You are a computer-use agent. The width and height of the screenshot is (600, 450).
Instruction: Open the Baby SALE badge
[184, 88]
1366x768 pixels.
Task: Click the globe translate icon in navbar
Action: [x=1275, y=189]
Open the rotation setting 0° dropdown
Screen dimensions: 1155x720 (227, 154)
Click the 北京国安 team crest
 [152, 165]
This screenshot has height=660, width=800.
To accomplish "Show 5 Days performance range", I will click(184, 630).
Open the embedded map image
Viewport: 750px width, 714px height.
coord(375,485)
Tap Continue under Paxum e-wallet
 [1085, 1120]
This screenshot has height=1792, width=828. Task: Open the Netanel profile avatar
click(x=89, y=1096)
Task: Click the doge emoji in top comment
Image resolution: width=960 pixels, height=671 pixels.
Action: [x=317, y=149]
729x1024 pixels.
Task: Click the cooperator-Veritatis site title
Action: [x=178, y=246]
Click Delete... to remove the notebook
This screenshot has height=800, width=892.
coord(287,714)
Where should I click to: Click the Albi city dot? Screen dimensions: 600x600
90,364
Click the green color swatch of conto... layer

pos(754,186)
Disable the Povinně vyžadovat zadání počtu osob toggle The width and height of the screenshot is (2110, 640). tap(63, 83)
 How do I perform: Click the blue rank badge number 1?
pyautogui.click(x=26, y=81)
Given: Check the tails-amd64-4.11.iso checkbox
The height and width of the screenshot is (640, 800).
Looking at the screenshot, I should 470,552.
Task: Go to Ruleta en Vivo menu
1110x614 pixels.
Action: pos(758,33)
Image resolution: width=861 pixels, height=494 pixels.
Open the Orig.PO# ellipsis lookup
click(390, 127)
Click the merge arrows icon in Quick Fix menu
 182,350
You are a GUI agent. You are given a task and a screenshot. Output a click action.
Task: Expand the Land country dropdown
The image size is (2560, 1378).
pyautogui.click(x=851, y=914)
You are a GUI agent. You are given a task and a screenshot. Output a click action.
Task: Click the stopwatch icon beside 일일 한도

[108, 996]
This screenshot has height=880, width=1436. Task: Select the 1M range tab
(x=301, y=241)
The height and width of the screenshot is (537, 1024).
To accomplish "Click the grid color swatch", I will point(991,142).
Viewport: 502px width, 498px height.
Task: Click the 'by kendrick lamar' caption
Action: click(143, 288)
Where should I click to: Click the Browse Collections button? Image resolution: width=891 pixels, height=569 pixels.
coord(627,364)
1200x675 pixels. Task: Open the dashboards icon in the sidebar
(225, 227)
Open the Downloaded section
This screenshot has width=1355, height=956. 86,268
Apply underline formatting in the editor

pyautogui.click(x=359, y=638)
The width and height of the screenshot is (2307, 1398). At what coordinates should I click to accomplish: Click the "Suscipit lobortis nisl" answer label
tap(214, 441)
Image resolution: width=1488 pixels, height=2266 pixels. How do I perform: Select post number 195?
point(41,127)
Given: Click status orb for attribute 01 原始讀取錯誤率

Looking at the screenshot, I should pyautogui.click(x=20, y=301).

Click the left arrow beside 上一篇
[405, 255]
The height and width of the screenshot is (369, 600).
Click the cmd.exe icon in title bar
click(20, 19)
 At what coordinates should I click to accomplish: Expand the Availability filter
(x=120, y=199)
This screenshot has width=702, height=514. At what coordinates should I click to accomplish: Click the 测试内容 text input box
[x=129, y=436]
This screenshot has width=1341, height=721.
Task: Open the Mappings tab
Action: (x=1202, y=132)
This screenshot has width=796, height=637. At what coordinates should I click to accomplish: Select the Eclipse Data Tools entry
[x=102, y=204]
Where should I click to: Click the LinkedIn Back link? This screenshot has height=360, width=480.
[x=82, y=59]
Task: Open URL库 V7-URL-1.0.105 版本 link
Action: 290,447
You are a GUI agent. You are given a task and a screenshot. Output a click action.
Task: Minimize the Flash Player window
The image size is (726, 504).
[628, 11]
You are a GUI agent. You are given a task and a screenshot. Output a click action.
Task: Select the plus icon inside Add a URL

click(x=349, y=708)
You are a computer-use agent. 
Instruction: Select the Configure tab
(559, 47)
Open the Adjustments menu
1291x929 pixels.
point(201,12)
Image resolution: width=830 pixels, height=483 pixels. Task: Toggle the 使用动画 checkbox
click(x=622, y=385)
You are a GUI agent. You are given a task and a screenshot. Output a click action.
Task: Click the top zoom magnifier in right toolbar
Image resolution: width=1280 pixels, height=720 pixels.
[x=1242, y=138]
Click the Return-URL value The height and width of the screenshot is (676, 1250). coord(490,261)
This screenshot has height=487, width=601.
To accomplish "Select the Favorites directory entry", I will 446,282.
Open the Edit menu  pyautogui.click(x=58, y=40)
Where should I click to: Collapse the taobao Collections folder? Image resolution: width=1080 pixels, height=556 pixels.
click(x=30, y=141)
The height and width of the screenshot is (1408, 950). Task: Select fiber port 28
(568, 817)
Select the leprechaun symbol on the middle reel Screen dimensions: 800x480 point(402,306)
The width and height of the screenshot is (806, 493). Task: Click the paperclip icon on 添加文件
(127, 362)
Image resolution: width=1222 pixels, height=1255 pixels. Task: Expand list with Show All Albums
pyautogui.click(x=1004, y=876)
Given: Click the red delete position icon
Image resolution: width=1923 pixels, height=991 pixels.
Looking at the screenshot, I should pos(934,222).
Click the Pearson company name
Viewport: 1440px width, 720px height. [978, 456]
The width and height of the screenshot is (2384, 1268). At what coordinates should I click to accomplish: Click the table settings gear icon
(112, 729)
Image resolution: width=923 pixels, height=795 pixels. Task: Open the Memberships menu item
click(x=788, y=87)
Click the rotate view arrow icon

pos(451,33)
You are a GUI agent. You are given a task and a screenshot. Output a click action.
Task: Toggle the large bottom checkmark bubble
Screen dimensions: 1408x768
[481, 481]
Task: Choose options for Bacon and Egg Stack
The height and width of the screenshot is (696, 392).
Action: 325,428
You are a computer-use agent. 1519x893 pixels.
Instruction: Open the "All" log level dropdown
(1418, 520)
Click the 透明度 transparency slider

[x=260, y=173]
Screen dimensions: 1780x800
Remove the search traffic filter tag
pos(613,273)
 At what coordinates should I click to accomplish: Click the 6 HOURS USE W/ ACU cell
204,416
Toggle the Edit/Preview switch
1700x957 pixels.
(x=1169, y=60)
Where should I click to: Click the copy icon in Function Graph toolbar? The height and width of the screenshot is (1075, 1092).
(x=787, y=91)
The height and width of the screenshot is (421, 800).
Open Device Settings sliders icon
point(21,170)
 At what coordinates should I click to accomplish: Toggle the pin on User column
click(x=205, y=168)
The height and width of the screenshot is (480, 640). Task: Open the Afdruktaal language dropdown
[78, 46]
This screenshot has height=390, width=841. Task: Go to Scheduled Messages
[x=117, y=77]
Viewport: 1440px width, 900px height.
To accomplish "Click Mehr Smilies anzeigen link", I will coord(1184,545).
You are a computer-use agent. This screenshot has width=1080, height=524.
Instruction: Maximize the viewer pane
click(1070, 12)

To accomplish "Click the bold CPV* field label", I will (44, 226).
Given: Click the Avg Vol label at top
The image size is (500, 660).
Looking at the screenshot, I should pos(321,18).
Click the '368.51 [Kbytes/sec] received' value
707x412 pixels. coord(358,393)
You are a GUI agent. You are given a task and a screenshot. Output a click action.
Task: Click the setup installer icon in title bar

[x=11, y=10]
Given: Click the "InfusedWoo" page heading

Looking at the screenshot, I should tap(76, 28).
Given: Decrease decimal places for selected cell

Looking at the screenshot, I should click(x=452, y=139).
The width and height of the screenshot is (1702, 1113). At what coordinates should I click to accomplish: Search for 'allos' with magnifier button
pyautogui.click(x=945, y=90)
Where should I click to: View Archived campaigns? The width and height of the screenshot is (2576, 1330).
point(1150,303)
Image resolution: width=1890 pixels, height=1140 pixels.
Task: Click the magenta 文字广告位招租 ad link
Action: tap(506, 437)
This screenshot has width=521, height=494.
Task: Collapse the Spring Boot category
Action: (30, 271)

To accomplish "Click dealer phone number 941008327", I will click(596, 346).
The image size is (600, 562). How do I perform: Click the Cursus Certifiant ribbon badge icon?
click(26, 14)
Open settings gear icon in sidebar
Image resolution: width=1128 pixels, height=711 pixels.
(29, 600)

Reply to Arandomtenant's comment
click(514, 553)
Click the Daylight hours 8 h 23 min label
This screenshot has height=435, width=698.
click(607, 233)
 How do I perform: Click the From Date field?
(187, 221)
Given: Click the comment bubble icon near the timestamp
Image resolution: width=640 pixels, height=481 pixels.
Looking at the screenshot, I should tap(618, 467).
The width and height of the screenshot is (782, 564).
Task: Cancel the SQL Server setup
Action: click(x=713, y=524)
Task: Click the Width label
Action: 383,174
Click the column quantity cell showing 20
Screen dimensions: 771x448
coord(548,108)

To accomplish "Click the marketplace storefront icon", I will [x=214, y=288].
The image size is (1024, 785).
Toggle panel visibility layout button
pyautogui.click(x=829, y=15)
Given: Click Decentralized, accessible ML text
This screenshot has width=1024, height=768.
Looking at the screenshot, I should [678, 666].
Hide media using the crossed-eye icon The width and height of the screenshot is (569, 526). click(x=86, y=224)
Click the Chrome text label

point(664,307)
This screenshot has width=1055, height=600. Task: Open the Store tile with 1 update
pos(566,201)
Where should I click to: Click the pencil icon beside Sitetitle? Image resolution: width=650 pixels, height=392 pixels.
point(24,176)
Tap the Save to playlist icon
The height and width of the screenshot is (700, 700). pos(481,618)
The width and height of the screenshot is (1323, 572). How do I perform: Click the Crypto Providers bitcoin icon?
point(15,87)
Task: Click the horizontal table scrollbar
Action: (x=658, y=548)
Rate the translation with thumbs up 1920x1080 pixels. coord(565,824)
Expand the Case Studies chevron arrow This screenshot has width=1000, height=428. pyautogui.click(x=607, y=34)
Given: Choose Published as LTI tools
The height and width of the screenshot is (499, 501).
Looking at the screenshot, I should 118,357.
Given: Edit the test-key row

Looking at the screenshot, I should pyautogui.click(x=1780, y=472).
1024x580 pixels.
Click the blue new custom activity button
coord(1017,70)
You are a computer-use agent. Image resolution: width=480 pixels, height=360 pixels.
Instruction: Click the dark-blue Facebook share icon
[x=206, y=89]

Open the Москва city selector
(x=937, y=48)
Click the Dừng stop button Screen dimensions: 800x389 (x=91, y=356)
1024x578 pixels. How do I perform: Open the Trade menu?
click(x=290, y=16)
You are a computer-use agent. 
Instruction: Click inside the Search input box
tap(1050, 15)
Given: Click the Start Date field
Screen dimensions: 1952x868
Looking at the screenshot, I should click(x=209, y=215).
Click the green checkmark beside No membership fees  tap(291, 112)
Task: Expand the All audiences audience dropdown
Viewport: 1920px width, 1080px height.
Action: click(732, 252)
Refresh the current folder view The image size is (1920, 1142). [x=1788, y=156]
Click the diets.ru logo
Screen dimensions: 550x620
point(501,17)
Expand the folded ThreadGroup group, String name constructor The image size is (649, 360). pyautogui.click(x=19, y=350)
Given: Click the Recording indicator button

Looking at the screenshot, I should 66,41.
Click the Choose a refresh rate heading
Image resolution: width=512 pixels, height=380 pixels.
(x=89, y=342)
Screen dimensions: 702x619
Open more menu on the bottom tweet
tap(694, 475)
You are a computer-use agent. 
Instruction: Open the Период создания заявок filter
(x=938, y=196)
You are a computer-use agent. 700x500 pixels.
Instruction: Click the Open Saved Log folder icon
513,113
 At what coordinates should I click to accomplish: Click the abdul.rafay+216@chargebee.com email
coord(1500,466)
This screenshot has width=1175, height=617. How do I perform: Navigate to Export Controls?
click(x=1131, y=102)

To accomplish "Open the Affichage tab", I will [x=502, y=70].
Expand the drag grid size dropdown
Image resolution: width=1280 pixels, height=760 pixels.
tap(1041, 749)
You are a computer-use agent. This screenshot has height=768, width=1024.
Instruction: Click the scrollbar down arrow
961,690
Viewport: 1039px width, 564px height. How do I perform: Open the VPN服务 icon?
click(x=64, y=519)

####

Your goal: Each line in the records above with "computer" must be returned.

Finished exercise:
You are a computer-use agent. The width and height of the screenshot is (600, 450).
You are a computer-use agent. 
You are a computer-use agent. 1519x893 pixels.
You are a computer-use agent. This screenshot has width=1080, height=524.
You are a computer-use agent. Image resolution: width=480 pixels, height=360 pixels.
You are a computer-use agent. 
You are a computer-use agent. 
You are a computer-use agent. 700x500 pixels.
You are a computer-use agent. This screenshot has height=768, width=1024.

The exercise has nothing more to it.